Legacy of Rage
Director: Ronnie Yu
Stars: Brandon Lee, Michael Wong, Bolo Yeung
A good kid (Lee) is framed by his Triad buddy (Wong), who then attempts to seduce and then rape his wife while he's in the clink. Lee gets out of prison and goes for revenge.
Yawn... oh, I'm sorry, I must have dozed off while watching this clunker. I'm beginning to think that the one Brandon Lee movie I like (Rapid Fire) is a fluke. Simply put, they don't come much worse than this. The plot is stale with a horrible, by-the-numbers script. Both Lee and Wong are (or, in Lee's case, were) not native Cantonese speakers and it shows. I think if you look up "mook jung" (a Chinese phrase meaning "dead wood" used to call someone stupid) in a dictionary, you would see a picture of the two "actors" in this movie. Watching Lee and Wong (long known as one of the worst actors in HK cinema) try to interact with each other is literally painful. Did I mention that Lee and Wong use their real first names in the movie so they would know when they are being spoken to? Agh. The filmmakers should have saved us a whole lot of trouble and just let them speak in English so we wouldn't have to sit through this slow torture. Then again, neither Lee nor Wong are/were that great in English-speaking roles either.
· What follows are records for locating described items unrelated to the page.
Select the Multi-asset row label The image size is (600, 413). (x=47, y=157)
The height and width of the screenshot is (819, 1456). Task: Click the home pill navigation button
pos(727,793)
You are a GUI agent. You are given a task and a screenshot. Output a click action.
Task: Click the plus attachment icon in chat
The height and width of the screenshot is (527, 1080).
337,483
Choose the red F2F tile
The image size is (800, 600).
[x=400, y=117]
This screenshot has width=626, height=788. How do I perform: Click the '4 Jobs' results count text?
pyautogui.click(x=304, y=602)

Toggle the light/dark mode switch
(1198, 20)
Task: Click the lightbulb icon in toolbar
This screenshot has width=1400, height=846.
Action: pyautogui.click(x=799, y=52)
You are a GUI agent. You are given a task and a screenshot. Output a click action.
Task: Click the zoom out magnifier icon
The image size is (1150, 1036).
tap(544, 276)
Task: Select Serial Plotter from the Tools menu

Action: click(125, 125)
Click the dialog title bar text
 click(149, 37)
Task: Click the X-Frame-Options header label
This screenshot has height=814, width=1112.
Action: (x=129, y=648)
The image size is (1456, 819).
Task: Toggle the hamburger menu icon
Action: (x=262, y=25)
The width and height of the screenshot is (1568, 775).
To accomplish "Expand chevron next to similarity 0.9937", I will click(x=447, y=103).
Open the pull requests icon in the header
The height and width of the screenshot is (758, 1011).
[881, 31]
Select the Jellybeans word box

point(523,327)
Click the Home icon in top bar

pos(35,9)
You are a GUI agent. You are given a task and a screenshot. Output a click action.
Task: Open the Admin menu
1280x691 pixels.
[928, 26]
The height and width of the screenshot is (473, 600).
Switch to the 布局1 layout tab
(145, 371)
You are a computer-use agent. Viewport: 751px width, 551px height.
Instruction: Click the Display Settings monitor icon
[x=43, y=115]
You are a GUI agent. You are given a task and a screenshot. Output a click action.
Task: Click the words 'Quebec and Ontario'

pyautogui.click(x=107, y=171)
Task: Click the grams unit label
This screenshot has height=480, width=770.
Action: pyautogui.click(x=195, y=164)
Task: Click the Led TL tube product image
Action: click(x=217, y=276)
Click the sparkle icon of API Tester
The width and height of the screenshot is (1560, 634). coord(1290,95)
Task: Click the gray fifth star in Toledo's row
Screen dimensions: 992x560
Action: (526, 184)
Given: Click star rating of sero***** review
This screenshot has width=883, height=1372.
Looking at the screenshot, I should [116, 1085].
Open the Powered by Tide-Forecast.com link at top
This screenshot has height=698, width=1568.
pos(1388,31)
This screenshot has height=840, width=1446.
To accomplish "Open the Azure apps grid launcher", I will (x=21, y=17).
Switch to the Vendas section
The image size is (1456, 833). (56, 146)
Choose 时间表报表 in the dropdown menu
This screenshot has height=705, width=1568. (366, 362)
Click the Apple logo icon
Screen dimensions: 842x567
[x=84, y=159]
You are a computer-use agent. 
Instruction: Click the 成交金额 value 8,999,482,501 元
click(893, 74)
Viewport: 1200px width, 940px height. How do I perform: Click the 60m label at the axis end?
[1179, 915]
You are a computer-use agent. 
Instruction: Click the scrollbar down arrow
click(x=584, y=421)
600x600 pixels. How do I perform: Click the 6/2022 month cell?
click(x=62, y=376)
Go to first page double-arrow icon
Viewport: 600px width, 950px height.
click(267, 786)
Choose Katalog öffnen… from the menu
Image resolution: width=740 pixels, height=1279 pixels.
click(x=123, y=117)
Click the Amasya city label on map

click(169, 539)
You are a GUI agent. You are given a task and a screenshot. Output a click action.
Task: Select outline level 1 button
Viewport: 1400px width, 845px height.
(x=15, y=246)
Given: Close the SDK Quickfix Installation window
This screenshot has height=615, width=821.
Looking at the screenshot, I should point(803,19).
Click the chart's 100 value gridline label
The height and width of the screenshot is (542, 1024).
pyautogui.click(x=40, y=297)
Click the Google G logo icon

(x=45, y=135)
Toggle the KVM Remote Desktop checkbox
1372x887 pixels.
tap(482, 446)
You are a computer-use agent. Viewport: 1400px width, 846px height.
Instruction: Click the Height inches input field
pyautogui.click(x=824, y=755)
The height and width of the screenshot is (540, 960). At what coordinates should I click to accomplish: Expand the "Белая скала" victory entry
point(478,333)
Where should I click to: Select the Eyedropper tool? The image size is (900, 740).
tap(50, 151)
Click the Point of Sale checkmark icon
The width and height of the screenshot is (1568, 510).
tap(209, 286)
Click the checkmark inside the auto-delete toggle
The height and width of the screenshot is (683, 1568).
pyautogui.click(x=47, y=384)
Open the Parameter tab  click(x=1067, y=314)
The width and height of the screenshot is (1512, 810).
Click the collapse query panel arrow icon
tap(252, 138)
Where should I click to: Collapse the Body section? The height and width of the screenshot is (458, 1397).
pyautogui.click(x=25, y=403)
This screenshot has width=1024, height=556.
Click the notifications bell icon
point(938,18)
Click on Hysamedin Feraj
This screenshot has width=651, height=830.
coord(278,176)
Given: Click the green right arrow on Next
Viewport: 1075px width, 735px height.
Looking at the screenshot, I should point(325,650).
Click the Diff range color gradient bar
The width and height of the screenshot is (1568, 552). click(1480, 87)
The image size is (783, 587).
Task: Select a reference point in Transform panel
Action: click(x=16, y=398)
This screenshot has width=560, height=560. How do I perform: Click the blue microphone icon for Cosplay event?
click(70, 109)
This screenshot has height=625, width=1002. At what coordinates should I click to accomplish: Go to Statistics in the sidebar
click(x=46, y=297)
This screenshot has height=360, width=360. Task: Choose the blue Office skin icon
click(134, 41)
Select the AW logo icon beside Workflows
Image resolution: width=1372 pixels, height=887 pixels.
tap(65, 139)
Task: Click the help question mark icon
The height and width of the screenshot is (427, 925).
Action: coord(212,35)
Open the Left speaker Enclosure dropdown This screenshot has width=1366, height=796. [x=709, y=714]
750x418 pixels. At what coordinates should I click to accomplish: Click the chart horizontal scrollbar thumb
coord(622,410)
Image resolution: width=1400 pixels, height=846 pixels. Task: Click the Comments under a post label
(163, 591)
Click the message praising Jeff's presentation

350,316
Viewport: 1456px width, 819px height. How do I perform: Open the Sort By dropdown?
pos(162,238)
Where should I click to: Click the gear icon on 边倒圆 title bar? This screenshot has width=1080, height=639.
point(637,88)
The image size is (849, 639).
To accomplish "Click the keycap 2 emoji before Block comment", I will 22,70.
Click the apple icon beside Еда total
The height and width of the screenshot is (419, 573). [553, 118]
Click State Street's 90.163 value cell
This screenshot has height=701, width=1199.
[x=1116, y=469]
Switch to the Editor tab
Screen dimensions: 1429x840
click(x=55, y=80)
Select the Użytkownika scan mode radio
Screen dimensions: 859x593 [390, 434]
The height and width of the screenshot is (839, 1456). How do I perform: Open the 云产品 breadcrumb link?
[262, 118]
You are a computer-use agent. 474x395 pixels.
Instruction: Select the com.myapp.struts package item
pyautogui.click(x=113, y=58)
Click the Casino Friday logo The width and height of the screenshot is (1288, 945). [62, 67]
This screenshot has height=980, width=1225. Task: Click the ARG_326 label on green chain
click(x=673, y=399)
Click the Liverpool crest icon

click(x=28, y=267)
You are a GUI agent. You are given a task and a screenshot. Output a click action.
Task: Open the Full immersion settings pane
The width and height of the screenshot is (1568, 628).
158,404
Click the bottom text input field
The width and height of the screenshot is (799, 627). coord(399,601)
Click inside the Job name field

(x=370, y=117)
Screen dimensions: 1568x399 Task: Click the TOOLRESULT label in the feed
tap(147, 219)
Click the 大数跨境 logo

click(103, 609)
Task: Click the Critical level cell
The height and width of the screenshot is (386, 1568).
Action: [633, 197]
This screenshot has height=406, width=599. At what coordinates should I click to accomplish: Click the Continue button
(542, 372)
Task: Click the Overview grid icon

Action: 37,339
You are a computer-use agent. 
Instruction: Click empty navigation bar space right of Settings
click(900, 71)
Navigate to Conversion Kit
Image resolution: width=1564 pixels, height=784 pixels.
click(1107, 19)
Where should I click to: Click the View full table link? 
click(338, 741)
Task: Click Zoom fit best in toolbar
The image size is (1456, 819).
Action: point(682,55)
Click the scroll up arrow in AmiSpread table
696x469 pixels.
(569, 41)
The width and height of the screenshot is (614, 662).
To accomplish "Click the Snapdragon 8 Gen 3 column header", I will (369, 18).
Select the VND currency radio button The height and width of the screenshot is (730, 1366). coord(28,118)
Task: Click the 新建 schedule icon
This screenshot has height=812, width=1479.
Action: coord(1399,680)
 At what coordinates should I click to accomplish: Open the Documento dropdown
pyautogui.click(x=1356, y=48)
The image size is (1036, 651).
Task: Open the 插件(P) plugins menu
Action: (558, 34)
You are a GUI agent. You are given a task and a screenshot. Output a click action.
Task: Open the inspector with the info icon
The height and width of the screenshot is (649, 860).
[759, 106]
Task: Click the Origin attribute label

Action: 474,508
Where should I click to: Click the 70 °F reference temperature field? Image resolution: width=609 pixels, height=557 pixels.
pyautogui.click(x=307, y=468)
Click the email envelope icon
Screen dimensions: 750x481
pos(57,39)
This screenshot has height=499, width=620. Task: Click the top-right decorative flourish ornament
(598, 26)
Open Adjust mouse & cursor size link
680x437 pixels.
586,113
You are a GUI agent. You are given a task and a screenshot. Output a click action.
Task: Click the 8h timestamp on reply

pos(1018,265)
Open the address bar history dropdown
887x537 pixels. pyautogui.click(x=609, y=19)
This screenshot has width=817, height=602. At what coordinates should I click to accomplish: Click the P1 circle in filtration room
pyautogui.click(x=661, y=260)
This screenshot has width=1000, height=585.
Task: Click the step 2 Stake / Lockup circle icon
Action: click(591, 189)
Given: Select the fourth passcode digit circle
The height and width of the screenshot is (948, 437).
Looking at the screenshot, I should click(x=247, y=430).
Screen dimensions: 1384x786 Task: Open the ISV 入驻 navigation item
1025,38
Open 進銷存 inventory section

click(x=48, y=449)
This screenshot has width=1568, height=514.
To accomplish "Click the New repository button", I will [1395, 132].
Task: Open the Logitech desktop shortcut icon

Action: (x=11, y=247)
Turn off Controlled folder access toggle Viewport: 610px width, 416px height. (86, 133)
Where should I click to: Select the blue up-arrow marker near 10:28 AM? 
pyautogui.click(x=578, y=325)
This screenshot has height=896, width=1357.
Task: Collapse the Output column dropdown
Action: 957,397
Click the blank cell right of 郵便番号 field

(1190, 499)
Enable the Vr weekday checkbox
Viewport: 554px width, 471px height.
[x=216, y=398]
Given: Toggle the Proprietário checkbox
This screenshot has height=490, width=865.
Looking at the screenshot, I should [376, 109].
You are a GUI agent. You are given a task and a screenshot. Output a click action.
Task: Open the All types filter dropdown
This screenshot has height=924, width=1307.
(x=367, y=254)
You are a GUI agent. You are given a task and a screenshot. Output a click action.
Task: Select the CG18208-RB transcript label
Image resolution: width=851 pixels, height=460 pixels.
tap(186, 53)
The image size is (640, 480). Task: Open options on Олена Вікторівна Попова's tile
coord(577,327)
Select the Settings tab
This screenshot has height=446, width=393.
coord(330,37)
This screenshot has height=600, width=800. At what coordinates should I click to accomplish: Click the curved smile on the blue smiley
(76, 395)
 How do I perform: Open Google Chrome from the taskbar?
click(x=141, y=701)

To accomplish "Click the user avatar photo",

You might ask why am I spending so much time bitching about the acting in an action film. Well, for a supposed action film, there's very little of it. Most of the movie meanders around, at times trying to be a serious crime/prison drama in the vein of Ringo Lam's On Fire series. Which might have worked if Lee could act, but... anyway, the fights (supposedly because of Lee's lack of talent in that area as well) are so short they're barely noticeable. In one scene, Lee beats up Triad enforcer Bolo Yeung in about 10 seconds. I don't think any of the "fights" last longer than that. Mostly it's just Lee giving a tough look, two or three blows and that's it. Back to another ten or fifteen minutes of boring exposition, another mini-fight, and so on. There is a fairly vibrant shootout near the end, but by that point, it's too little, too late.
Unless you're really (and I mean really) curious to see Brandon Lee in a HK movie, avoid this one. It makes most of Cynthia Rothrock's cheesy US B-movies look like Shakespeare by comparison.